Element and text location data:
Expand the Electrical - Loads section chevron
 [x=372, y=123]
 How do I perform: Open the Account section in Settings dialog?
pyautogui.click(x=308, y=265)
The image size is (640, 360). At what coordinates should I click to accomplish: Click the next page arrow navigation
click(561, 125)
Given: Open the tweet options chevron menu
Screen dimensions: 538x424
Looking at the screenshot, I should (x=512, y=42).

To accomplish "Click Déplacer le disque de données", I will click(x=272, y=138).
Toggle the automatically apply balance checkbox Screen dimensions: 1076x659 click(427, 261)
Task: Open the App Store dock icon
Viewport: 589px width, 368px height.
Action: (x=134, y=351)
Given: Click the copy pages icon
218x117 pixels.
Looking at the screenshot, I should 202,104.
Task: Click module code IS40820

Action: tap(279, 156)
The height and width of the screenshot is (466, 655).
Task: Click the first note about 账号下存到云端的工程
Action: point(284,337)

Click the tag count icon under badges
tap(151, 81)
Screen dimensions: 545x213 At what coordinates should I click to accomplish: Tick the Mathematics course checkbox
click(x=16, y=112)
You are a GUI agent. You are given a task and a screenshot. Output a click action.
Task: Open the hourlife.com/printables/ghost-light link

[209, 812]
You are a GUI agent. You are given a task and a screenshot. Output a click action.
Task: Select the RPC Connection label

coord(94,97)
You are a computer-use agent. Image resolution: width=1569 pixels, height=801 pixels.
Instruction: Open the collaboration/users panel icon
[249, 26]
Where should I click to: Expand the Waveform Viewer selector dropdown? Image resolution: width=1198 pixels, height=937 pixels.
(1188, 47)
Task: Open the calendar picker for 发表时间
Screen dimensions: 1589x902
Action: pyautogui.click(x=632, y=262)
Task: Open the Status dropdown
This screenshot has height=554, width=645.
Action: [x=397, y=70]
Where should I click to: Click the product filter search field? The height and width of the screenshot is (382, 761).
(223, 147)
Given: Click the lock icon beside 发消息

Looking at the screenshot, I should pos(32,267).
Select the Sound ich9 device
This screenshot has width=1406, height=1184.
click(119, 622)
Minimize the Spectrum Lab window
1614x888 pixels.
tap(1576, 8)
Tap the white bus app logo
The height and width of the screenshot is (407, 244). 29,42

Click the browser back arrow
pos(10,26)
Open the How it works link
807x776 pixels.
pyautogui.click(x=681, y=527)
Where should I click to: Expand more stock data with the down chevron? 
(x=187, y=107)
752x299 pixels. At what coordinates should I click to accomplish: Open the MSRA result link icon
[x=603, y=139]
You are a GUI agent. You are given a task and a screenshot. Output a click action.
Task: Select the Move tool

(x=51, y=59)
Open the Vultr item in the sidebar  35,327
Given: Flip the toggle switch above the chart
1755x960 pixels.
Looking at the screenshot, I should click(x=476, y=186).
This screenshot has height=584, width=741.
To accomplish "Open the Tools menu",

== Task goal ==
In the data above, switch every "Screen dimensions" to "Display size". Leave everything else the same.

== Solution for this exercise ==
Expand the Electrical - Loads section chevron
 [x=372, y=123]
 How do I perform: Open the Account section in Settings dialog?
pyautogui.click(x=308, y=265)
The image size is (640, 360). At what coordinates should I click to accomplish: Click the next page arrow navigation
click(561, 125)
Given: Open the tweet options chevron menu
Display size: 538x424
Looking at the screenshot, I should (x=512, y=42).

To accomplish "Click Déplacer le disque de données", I will click(x=272, y=138).
Toggle the automatically apply balance checkbox Display size: 1076x659 click(427, 261)
Task: Open the App Store dock icon
Viewport: 589px width, 368px height.
Action: (x=134, y=351)
Given: Click the copy pages icon
218x117 pixels.
Looking at the screenshot, I should 202,104.
Task: Click module code IS40820

Action: tap(279, 156)
The height and width of the screenshot is (466, 655).
Task: Click the first note about 账号下存到云端的工程
Action: point(284,337)

Click the tag count icon under badges
tap(151, 81)
Display size: 545x213 At what coordinates should I click to accomplish: Tick the Mathematics course checkbox
click(x=16, y=112)
You are a GUI agent. You are given a task and a screenshot. Output a click action.
Task: Open the hourlife.com/printables/ghost-light link

[209, 812]
You are a GUI agent. You are given a task and a screenshot. Output a click action.
Task: Select the RPC Connection label

coord(94,97)
You are a computer-use agent. Image resolution: width=1569 pixels, height=801 pixels.
Instruction: Open the collaboration/users panel icon
[249, 26]
Where should I click to: Expand the Waveform Viewer selector dropdown? Image resolution: width=1198 pixels, height=937 pixels.
(1188, 47)
Task: Open the calendar picker for 发表时间
Display size: 1589x902
Action: pyautogui.click(x=632, y=262)
Task: Open the Status dropdown
This screenshot has height=554, width=645.
Action: [x=397, y=70]
Where should I click to: Click the product filter search field? The height and width of the screenshot is (382, 761).
(223, 147)
Given: Click the lock icon beside 发消息

Looking at the screenshot, I should pos(32,267).
Select the Sound ich9 device
This screenshot has width=1406, height=1184.
click(119, 622)
Minimize the Spectrum Lab window
1614x888 pixels.
tap(1576, 8)
Tap the white bus app logo
The height and width of the screenshot is (407, 244). 29,42

Click the browser back arrow
pos(10,26)
Open the How it works link
807x776 pixels.
pyautogui.click(x=681, y=527)
Where should I click to: Expand more stock data with the down chevron? 
(x=187, y=107)
752x299 pixels. At what coordinates should I click to accomplish: Open the MSRA result link icon
[x=603, y=139]
You are a GUI agent. You are given a task and a screenshot. Output a click action.
Task: Select the Move tool

(x=51, y=59)
Open the Vultr item in the sidebar  35,327
Given: Flip the toggle switch above the chart
1755x960 pixels.
Looking at the screenshot, I should click(x=476, y=186).
This screenshot has height=584, width=741.
To accomplish "Open the Tools menu",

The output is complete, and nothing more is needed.